_Required action_. When counting, include every line of the data that holds "agent", then state the total alone.

_Data excerpts_.
BEGIN
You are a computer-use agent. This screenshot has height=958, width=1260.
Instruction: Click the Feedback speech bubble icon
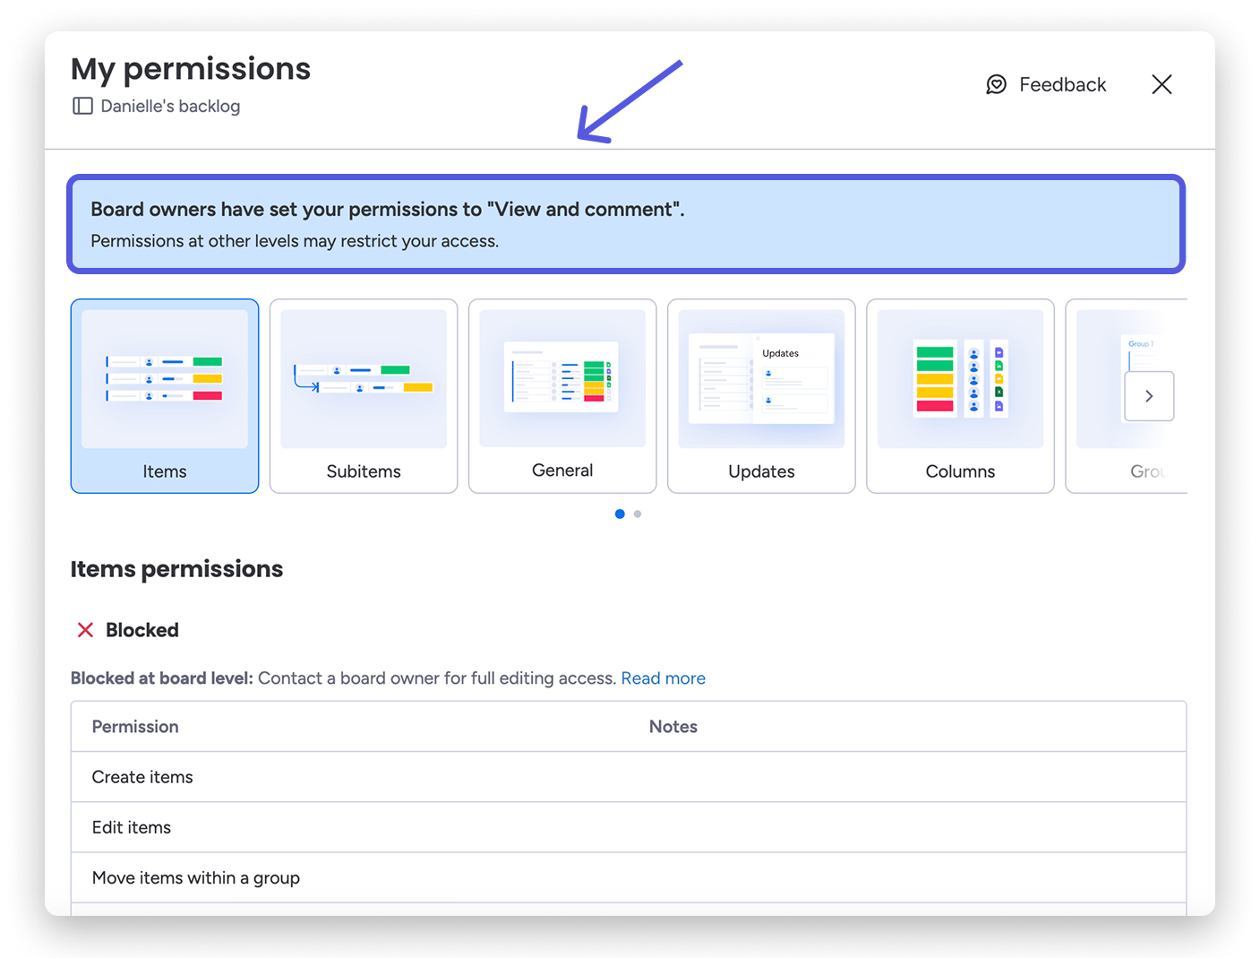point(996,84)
END
BEGIN
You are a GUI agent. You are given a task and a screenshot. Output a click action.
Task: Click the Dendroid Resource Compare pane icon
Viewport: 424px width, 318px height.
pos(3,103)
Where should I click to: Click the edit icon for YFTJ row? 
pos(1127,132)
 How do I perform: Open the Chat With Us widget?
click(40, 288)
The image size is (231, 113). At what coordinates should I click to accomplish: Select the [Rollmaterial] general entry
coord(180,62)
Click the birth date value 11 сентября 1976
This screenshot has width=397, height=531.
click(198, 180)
END
_Solution_. 2